BAB 10

70 13 0
                                    

Hujan deras pagi ini membuat Nathan sedikit malas, namun dia tetap berjalan menuju stasiun di dekat rumah nya. Jangan di tanya kenapa dia memilih menaiki kereta di banding kendaraan pribadi, karena dia malas. Jawaban yang aneh bahkan Rama pun sampai tidak habis pikir dengan pola pikir cowok ini. Yah mau bagaimana lagi, Nathan memang malas mengendarai mobil nya, apalagi jalanan pagi kebanyakan itu macet, bisa-bisa Nathan terlambat, kan?

Banyak orang yang berlalu-lalang di stasiun ini. Udara terasa lembab dan dingin hingga Nathan memakai jaket nya yang sebenarnya agak malas memakai jaket nya. Hujan masih turun dengan deras, seperti keretanya akan datang terlambat tapi itu sama sekali bukan sebuah masalah bagi nya.

Ponsel nya bergetar, menampilkan notifikasi dari Arion yang bertanya dia masuk sekolah atau tidak. Arion itu tipikal anak yang malas. Jika hujan deras seperti ini, udara yang dingin membuat cowok itu memilih untuk tetap berada di bawah selimut yang hangat. Nathan membalas nya dengan mengatakan kalau dia masuk sekolah. Selain karena hari ini jadwal eskul nya, Nathan juga tidak bisa membolos karena ada ujian harian saat jam ketiga nanti.

"Nafeeza?" Nathan tersentak kecil dan menatap kesamping.

Seorang cowok dengan rambut hitam yang sedikit berantakan. Mata yang berwarna biru terang yang sama dengan warna langit jika saat ini tidak hujan. Tatapan cowok itu terkesan dalam, kelam, dingin dan tidak ada emosi sama sekali. Sekalipun cowok itu tersenyum, tapi senyum itu sama sekali tidak hidup. Tetap mati.

"Gua Gillian Dewangga." Gillian menjulurkan tangan nya ke Nathan, ingin bersalaman. "Salam kenal."

Nathan mengangguk, menerima jabatan tangan itu lantas melepaskan nya dengan cepat.

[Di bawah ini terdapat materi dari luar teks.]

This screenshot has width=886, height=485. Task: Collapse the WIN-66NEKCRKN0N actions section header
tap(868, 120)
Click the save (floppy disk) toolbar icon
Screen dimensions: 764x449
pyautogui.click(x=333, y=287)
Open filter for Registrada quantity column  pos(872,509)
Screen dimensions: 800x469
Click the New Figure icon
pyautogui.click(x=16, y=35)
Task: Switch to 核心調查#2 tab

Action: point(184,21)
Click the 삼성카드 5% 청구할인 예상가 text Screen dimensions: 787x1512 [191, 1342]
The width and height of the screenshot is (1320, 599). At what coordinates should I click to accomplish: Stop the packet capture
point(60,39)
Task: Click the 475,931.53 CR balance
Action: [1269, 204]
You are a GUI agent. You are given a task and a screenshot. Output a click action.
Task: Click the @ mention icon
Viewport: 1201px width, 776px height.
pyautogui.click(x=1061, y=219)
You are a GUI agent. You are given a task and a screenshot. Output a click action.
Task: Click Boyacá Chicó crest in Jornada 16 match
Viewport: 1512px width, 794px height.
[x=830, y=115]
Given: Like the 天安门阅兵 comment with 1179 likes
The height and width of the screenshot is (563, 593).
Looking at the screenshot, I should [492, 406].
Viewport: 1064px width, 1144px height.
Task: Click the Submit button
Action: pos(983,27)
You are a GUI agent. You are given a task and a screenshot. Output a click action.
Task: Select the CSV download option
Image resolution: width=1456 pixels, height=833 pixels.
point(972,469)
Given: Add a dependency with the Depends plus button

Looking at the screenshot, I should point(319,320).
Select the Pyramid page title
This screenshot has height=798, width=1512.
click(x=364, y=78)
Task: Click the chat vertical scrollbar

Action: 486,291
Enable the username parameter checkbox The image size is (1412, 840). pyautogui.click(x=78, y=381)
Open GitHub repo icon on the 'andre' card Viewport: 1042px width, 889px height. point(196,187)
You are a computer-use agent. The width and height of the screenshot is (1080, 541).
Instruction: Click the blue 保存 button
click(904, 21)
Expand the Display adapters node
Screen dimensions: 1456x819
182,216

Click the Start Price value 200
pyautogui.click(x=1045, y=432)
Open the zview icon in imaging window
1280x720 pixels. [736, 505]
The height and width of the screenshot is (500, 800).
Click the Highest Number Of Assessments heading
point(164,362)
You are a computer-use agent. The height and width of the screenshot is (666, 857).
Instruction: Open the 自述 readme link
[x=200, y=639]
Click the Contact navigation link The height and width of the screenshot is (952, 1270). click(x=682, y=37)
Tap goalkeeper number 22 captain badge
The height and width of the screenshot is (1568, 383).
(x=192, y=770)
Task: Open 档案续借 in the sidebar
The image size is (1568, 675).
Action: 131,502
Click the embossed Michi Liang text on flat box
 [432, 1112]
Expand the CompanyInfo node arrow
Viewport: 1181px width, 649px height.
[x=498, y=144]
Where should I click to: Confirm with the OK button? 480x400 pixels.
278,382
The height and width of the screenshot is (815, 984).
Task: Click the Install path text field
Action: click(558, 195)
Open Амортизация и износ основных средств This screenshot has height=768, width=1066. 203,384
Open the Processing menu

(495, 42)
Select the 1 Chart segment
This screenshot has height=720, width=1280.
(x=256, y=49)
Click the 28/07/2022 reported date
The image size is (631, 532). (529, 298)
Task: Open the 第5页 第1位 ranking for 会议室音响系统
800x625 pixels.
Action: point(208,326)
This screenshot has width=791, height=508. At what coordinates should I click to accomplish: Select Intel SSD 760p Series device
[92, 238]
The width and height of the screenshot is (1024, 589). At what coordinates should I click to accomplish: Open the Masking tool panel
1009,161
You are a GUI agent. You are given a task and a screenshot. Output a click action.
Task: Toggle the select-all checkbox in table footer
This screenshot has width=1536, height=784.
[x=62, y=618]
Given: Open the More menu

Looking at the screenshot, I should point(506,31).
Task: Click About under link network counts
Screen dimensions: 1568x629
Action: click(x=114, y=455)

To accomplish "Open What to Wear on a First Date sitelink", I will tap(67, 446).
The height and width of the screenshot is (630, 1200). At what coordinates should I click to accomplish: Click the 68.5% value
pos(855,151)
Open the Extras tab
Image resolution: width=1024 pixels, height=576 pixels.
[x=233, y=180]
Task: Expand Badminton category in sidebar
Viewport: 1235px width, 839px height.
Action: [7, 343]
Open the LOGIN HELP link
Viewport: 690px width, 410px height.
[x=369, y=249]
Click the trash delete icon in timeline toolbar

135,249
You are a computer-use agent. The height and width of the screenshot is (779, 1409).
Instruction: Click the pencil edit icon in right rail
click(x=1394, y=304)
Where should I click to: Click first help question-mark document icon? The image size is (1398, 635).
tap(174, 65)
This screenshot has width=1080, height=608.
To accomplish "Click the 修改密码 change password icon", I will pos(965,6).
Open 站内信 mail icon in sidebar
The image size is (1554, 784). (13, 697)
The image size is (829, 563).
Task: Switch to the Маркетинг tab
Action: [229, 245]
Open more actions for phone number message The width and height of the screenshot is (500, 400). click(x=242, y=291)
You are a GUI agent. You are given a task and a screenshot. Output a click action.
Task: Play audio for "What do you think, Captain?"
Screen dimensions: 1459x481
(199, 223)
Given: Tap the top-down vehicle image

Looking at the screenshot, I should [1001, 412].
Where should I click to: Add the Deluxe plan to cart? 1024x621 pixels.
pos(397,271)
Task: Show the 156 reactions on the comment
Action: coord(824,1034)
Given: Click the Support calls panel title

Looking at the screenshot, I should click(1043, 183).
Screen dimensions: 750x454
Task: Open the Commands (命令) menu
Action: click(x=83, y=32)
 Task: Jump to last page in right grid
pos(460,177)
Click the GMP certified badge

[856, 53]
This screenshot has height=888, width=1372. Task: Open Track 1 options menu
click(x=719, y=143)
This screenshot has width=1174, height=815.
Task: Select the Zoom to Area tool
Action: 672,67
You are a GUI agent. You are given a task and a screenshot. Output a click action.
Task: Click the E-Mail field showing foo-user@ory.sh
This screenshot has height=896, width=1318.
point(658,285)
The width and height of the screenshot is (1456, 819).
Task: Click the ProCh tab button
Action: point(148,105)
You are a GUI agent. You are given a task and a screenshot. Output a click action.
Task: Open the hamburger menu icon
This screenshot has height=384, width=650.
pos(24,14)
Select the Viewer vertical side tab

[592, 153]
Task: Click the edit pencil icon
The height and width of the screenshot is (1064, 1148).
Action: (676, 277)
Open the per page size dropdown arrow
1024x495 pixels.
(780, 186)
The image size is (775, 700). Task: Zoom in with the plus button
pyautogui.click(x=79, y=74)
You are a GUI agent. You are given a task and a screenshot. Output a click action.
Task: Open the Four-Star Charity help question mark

Entahlah, Nathan merasa sedikit tidak nyaman dengan cowok ini.

"Sorry if I made you uncomfortable because I asked you to get acquainted." Gillian berdiri di sebelah Nathan, kedua tangan nya di dalam saku mantel nya.

Pewaris Tunggal Keluarga Dewangga. Nathan tahu keluarga itu dan bahkan perusahaan nya berkerja sama. Tapi Nathan tidak tahu jika mereka memiliki seorang anak laki-laki seperti Gillian ini. Cowok itu bahkan tidak pernah menampakkan wajah nya di depan media atau dimana pun seolah keberadaan nya sengaja di sembunyikan. Tapi hari ini, Nathan bertemu langsung dengan Gillian Dewangga. Lucu sekali.

"Lo bisanya naik kereta?" Tanya Gillian, seperti nya dia mencoba basa-basi.

Nathan mengangguk. "Ya. Lo juga?"

"Nggak, cuma kebetulan aja gua ada urusan yang harus bikin gua naik kereta terus ketemu sama lo."

Nathan hanya mengangguk. Dia lelah. Gillian seperti menyerap banyak sekali energinya hingga dirinya tidak memiliki mood yang bagus sama sekali. Padahal tadi Nathan semangat ingin ke sekolah tapi malah bertemu dengan Gillian yang membuat energinya habis.

"Jangan pernah coba cari tau soal Jiyoung." ucap Gillian. Cowok itu mengeluarkan sebatang rokok nya dan menghembuskan nya ke udara.

Bagaimana Gillian tahu?

"Gua tau," kata Gillian lagi. "Gua tahu semua orang lagi sibuk cari tau soal Jiyoung. Jadi pewaris dadakan dan Kakaknya sama sekali nggak ada kabar. Biarin aja, jangan urusin yang bukan urusan lo."

"Berarti lo tau soal kakak nya, kan? Terus kenapa biarin dia jadi pewaris? Itu..."

"Gua tau!" Suaranya sedikit keras, melirik Nathan dengan mata biru nya. "Gua tau semua pertanyaan lo. Tapi belom saatnya lo tau hal ini atau bahkan jangan sampai tau."

Nathan Menatapnya dengan ragu. Kenapa Gillian marah? Yah Nathan sama sekali tidak tahu hubungan Gillian dengan Jiyoung. Tapi kelihatan nya, mereka cukup dekat hingga Gillian mencoba melindungi gadis itu.